• **Short task**
Please convert all of the rows below into a Markdown table with the columns No. and Line, numbering each row in order and leaving out blank lines.

Target position records
● ● ● ● ●

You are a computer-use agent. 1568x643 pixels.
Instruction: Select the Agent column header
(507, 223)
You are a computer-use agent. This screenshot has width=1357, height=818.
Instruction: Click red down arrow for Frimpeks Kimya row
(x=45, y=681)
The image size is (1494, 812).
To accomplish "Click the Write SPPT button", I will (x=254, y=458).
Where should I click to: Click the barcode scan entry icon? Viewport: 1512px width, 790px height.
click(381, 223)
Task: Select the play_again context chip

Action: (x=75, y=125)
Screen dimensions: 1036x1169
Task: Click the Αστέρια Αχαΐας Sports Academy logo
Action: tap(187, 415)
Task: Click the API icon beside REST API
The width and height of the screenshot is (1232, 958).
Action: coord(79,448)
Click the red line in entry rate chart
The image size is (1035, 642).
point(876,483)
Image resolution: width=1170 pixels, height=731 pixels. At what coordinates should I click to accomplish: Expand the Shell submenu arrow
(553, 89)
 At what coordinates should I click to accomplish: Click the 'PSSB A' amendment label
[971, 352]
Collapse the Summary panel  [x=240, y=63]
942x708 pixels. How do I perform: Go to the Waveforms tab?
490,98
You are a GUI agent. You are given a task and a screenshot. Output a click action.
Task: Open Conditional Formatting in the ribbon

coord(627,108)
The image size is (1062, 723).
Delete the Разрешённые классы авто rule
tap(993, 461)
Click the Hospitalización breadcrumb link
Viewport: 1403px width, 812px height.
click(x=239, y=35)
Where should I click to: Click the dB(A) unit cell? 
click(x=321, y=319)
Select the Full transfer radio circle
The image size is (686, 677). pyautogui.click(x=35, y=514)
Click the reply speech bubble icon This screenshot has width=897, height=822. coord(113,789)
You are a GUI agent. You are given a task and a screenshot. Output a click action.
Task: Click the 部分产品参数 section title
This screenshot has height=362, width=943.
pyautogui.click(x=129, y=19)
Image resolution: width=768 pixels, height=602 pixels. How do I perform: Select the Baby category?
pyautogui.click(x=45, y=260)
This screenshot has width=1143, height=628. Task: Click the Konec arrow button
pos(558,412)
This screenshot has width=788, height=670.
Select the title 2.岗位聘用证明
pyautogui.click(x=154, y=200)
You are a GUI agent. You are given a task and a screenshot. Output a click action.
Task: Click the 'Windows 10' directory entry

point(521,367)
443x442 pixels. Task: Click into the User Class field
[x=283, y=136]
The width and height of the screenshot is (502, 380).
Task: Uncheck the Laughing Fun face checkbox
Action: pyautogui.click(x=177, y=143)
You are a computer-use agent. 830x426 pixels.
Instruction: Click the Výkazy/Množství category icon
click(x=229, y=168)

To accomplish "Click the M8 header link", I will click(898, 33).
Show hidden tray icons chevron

● ● ● ● ●

• **Complete answer**
| No. | Line |
|---|---|
| 1 | You are a computer-use agent. 1568x643 pixels. |
| 2 | Instruction: Select the Agent column header |
| 3 | (507, 223) |
| 4 | You are a computer-use agent. This screenshot has width=1357, height=818. |
| 5 | Instruction: Click red down arrow for Frimpeks Kimya row |
| 6 | (x=45, y=681) |
| 7 | The image size is (1494, 812). |
| 8 | To accomplish "Click the Write SPPT button", I will (x=254, y=458). |
| 9 | Where should I click to: Click the barcode scan entry icon? Viewport: 1512px width, 790px height. |
| 10 | click(381, 223) |
| 11 | Task: Select the play_again context chip |
| 12 | Action: (x=75, y=125) |
| 13 | Screen dimensions: 1036x1169 |
| 14 | Task: Click the Αστέρια Αχαΐας Sports Academy logo |
| 15 | Action: tap(187, 415) |
| 16 | Task: Click the API icon beside REST API |
| 17 | The width and height of the screenshot is (1232, 958). |
| 18 | Action: coord(79,448) |
| 19 | Click the red line in entry rate chart |
| 20 | The image size is (1035, 642). |
| 21 | point(876,483) |
| 22 | Image resolution: width=1170 pixels, height=731 pixels. At what coordinates should I click to accomplish: Expand the Shell submenu arrow |
| 23 | (553, 89) |
| 24 |  At what coordinates should I click to accomplish: Click the 'PSSB A' amendment label |
| 25 | [971, 352] |
| 26 | Collapse the Summary panel  [x=240, y=63] |
| 27 | 942x708 pixels. How do I perform: Go to the Waveforms tab? |
| 28 | 490,98 |
| 29 | You are a GUI agent. You are given a task and a screenshot. Output a click action. |
| 30 | Task: Open Conditional Formatting in the ribbon |
| 31 | coord(627,108) |
| 32 | The image size is (1062, 723). |
| 33 | Delete the Разрешённые классы авто rule |
| 34 | tap(993, 461) |
| 35 | Click the Hospitalización breadcrumb link |
| 36 | Viewport: 1403px width, 812px height. |
| 37 | click(x=239, y=35) |
| 38 | Where should I click to: Click the dB(A) unit cell?  |
| 39 | click(x=321, y=319) |
| 40 | Select the Full transfer radio circle |
| 41 | The image size is (686, 677). pyautogui.click(x=35, y=514) |
| 42 | Click the reply speech bubble icon This screenshot has width=897, height=822. coord(113,789) |
| 43 | You are a GUI agent. You are given a task and a screenshot. Output a click action. |
| 44 | Task: Click the 部分产品参数 section title |
| 45 | This screenshot has height=362, width=943. |
| 46 | pyautogui.click(x=129, y=19) |
| 47 | Image resolution: width=768 pixels, height=602 pixels. How do I perform: Select the Baby category? |
| 48 | pyautogui.click(x=45, y=260) |
| 49 | This screenshot has width=1143, height=628. Task: Click the Konec arrow button |
| 50 | pos(558,412) |
| 51 | This screenshot has width=788, height=670. |
| 52 | Select the title 2.岗位聘用证明 |
| 53 | pyautogui.click(x=154, y=200) |
| 54 | You are a GUI agent. You are given a task and a screenshot. Output a click action. |
| 55 | Task: Click the 'Windows 10' directory entry |
| 56 | point(521,367) |
| 57 | 443x442 pixels. Task: Click into the User Class field |
| 58 | [x=283, y=136] |
| 59 | The width and height of the screenshot is (502, 380). |
| 60 | Task: Uncheck the Laughing Fun face checkbox |
| 61 | Action: pyautogui.click(x=177, y=143) |
| 62 | You are a computer-use agent. 830x426 pixels. |
| 63 | Instruction: Click the Výkazy/Množství category icon |
| 64 | click(x=229, y=168) |
| 65 | To accomplish "Click the M8 header link", I will click(898, 33). |
| 66 | Show hidden tray icons chevron |